神岡あたりでは、東男に京女みたいな取り合わせで古川の女性を求めたんやろうか。
しかし、わたしが大津山から旭丘の寮に入ったときには、方言のギャップを感じたものです。
それで、越中言葉は茂住が境かと思っていました。

鉱山を定年になった人を見ると、茂住のほうは富山県の大沢野周辺が多く、栃洞の人は各務ヶ原や関など中濃に多いのは鉱山労組が紹介したこともありますが、友達同士が誘い合ったのも大きいことと思っています。
あとは、子供の就職先というのもありましたので、岡崎在住さんのところは最後の選択でしたでしょうか、、

投稿: オラケタル | 2021年2月 6日 (土) 17時09分

神岡は、飛騨弁と富山弁が入り混じっておったね。前平の父ちゃんは富山の「まいどはや~」やったし、
母ちゃんは古川の出身やもんで飛騨弁が、ほっときつかったわな(笑)きっと数河峠を境に富山弁は遮断やろな。
あー、親戚の叔母ちゃんの話では、「神岡の人は古川の母ちゃんをもらわんとダシカン!」という話が昔あった
そうで、親戚の叔母ちゃん(古川)は、お見合い一発目で結婚を決めたそうやよ。(笑)

投稿: 岡崎在住 | 2021年2月 6日 (土) 12時37分

前平十字路さま

江夏美好さんとは当時神岡鉱山主婦会の会長を長く勤めていた大江もとえさんを介して知り合いました。
温厚な人柄で、、でも最後は舌がんが苦痛で自殺されたと聞きました。
「針千本}今ならせめて痛みだけでも取れたのでしょうが。
一昨年、下の本のいとこが無くなった折に「なんで中河与一の碑があるのに江夏美好はないんや」って言いましたが、下の本鉱山がなくなったのが影響しているのかな?なんて、、、、

投稿: オラケタル | 2021年2月 4日 (木) 17時24分

オラケタルさま
「有峰物語」はダム建設で水没した(行政上は富山県)有峰集落のことを綴ったルポルタージュですが、跡津川添いの集落や山之村集落を幾度も訪ね、様々昔話を掘り起こしていますので、既にお亡くなりになった方々が大勢、出て来られていました。
オラケタルさんなら、「あの人や!」と顔を思い出しながらお読みになるのではないでしょうか。1995年の発刊ですが、未だ(ネットを含め)入手可能かと・・。
「下下の女」!懐かしいですね、読みました!
その昔、たまたま書店で見かけて購入した記憶がありますが、確か二段組の大部な一冊でした。白川郷と下之本鉱山などが舞台ではなかったですか?
そうですか、著者の江夏美好さんにお会いになったことがおありですか。今年97になる母親の一つか二つ年上で、「幼い時から知っている」と言っていた筈です。
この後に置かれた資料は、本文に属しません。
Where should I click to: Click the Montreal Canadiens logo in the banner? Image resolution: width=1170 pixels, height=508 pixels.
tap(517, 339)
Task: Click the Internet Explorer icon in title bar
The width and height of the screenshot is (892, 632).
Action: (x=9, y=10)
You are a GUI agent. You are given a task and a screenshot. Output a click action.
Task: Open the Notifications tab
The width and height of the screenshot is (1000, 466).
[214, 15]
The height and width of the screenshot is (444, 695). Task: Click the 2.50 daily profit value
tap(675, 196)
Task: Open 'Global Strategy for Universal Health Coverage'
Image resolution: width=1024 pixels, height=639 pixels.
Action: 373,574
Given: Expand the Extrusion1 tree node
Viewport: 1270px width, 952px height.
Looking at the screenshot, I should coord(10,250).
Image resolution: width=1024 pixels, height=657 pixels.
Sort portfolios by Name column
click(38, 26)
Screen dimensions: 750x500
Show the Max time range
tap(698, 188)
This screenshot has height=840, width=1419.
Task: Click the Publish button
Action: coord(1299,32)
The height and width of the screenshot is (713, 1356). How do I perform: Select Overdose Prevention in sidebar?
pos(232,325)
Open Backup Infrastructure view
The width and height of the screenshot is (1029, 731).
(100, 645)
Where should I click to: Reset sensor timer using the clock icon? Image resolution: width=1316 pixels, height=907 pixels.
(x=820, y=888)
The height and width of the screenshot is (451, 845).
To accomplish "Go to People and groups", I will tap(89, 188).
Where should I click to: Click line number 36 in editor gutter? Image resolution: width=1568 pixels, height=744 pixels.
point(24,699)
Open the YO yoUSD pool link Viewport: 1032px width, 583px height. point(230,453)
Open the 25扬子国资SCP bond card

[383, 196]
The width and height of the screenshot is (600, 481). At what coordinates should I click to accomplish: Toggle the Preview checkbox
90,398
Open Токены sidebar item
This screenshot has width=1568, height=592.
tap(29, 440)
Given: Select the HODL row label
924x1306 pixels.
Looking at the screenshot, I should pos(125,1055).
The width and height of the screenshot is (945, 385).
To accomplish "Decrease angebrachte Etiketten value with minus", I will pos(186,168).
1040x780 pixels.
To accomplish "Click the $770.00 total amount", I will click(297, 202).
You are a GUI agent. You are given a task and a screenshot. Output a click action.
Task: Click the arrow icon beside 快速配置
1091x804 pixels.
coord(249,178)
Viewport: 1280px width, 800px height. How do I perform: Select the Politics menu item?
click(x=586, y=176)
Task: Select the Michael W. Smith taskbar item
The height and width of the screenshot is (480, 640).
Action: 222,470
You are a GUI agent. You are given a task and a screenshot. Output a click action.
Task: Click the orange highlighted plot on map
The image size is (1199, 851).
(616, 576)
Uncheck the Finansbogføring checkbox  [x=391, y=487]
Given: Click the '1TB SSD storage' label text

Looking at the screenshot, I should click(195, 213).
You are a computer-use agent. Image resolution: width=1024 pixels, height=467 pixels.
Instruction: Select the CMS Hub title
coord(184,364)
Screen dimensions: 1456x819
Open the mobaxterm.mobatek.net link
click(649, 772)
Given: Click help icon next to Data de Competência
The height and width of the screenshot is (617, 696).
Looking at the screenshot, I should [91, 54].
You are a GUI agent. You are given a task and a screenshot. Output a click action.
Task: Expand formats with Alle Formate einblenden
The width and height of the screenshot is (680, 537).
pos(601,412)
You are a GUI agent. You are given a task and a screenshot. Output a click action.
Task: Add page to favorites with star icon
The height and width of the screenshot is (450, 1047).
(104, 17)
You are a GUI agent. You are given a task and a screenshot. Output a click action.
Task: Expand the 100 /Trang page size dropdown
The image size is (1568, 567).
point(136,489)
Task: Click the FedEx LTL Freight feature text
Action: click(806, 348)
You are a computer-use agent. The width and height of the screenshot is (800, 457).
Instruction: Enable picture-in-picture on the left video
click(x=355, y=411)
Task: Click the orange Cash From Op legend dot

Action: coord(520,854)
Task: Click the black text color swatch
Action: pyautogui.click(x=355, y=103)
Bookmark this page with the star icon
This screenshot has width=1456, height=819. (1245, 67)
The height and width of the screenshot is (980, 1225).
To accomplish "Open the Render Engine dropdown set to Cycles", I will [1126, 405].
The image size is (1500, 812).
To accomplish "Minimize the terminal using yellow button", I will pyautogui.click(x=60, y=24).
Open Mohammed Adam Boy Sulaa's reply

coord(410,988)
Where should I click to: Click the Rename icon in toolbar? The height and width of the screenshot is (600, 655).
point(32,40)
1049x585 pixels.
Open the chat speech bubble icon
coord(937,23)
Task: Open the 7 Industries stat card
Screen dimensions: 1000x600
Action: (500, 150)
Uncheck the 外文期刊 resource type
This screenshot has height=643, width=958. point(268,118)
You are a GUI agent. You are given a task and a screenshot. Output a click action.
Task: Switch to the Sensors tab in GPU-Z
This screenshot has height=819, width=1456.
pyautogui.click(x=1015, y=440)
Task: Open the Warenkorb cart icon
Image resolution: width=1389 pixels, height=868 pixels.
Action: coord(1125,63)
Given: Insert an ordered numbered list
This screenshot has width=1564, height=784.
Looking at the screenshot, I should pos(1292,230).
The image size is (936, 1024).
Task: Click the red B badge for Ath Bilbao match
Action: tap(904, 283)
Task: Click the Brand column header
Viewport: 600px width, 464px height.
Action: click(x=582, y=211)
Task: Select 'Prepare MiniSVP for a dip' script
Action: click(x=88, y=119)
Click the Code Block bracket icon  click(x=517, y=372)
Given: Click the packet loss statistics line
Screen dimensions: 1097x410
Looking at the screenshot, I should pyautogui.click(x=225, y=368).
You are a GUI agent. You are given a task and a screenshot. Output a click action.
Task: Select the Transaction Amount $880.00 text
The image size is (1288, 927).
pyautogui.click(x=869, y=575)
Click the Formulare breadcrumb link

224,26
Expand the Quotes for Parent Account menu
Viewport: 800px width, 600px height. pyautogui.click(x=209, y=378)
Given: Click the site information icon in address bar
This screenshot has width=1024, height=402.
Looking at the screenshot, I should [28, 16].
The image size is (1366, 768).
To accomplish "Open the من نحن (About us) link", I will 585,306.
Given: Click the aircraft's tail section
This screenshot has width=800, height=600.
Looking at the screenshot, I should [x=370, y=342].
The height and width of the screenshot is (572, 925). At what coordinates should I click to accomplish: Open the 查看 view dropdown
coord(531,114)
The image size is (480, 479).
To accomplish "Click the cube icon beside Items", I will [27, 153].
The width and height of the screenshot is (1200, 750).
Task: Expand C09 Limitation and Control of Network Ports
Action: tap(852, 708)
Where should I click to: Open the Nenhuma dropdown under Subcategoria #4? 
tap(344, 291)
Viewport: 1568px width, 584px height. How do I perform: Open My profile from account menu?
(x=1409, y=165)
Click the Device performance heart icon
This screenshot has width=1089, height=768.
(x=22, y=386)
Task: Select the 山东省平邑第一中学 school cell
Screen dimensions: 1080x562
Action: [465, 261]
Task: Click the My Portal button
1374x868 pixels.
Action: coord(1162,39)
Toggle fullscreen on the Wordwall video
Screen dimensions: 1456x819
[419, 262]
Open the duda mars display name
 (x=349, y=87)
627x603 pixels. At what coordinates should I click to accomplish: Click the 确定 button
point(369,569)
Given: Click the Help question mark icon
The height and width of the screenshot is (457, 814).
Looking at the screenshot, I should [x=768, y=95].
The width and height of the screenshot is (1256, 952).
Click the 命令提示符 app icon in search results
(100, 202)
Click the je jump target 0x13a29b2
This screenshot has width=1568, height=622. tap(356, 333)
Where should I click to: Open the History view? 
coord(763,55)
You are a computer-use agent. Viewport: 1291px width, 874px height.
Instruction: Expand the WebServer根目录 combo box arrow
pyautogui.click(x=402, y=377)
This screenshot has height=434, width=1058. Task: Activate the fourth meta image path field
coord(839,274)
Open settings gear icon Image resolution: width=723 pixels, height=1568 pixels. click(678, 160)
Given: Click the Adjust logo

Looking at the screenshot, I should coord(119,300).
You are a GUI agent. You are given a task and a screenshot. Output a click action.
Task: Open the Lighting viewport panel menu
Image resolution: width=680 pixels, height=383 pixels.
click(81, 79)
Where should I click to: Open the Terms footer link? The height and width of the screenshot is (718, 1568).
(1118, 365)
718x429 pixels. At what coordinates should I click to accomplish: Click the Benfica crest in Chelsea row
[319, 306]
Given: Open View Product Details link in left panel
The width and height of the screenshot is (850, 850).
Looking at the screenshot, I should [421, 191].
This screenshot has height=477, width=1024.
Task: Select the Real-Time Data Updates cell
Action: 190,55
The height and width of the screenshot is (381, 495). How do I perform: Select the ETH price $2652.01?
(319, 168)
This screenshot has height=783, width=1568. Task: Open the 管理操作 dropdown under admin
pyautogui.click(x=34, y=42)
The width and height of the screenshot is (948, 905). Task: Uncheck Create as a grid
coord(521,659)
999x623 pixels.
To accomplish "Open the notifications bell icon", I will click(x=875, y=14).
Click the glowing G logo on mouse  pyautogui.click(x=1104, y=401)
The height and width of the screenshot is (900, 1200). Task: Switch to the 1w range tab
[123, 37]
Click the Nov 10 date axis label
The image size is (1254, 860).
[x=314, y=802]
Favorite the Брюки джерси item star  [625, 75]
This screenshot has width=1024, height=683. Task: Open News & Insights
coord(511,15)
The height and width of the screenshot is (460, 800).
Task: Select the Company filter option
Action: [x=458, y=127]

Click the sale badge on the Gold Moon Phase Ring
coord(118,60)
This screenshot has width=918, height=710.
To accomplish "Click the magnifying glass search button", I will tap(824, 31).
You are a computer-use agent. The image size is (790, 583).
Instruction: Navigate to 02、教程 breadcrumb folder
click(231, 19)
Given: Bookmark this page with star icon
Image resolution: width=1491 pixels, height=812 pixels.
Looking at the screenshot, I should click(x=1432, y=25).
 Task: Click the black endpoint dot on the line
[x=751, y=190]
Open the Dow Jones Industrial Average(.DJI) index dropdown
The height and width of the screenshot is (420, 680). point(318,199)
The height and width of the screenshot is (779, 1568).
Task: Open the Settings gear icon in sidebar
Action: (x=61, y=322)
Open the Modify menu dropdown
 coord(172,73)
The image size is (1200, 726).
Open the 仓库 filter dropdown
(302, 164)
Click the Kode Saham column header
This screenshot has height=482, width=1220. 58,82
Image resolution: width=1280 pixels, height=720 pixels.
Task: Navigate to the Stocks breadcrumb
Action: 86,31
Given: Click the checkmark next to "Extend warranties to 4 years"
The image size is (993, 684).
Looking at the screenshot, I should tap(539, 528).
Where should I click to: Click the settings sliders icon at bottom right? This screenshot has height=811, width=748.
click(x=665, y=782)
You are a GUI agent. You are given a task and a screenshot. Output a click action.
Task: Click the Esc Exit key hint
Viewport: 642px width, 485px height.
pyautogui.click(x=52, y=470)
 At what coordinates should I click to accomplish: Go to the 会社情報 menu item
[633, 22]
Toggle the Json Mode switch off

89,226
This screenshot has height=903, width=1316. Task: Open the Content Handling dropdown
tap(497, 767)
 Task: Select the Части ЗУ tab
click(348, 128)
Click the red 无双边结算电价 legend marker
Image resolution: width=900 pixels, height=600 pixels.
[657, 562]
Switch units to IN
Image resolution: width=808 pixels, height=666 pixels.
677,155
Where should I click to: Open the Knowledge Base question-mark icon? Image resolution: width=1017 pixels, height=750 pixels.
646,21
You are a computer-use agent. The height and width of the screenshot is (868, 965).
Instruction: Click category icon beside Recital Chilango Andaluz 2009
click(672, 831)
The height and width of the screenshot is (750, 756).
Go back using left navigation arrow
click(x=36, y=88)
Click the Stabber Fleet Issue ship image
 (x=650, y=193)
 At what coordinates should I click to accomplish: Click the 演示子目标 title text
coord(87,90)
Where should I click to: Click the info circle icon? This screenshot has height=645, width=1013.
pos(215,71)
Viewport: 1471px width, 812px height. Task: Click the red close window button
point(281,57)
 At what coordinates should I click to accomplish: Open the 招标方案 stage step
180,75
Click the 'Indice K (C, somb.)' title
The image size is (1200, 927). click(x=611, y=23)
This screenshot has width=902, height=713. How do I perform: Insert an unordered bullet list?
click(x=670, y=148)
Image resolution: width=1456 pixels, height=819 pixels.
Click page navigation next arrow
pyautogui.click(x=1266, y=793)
投稿: 前平T字路 | 2021年2月 4日 (木) 09時15分

前平十字路さま。
さすがにお若いですね、本を一気に読めるなんて、、、。
跡津川沿いには佐古や大多和集落があって、昭和30年代まで我が家にも小さな山林を所有していましたので年に1~2回見に行っていました。
いまでは、カミオカンデの入り口としか記憶されていませんが、そのむかしは、土の停車場から歩いて登ったものです。

有峰物語は読んだことがありませんが、山の村の瀬戸や和佐府、下の本には親戚もいますんでどう書かれいるのか気になります。

それと郷土の小説家に江夏美好という人が書いた「下下の女」というのがありますが読んだことありますか?
わたしが会ったことの有る唯一の作家ですが、、、

投稿: オラケタル | 2021年2月 3日 (水) 17時29分

オラケタルさま
ご承知のこととは思いますが、「チョウハイ」で検索したところ、ずいぶん前に出ていた飯田辰彦さんの著書「有峰物語」を知り、早速に読んでみました。
有峰集落は無論のこと、大多和や佐古、跡津、それに(山の反対側である)瀬戸や和佐府、下之本などのいわゆる山之村界隈も出て来て、一息に読み上げてしまいました。
これらの集落、特に無人となった集落は今頃、雪の中に埋もれてひっそりとしているのでしょうね。

投稿: 前平T字路 | 2021年2月 3日 (水) 11時45分

前平十字路さま

わたしのおばあさんんも笹津のすぐ北の”マチナガ”という集落からきていたようで、チョウハイの話しは聞かされましたが、何せ子供のころの思い出のの一つなので、間違っているかもしれませんよ。

投稿: オラケタル | 2021年2月 2日 (火) 21時55分

オラケタルさま
早々に「チョウハイ」についての詳細なお話と想い出、ありがとうございます。
「朝拝」と書くとは、また大層な語源を持っている言葉だったのですね!なんとなくニュアンスは分かりますが。
そうですか、富山辺りでは普通に使われていた言葉なんですね。偶々、私の周囲には富山辺りから来られたお嫁さんがいなったので聞かなかっただけで、栃洞でも家によっては使っていた可能性があったことが判りました。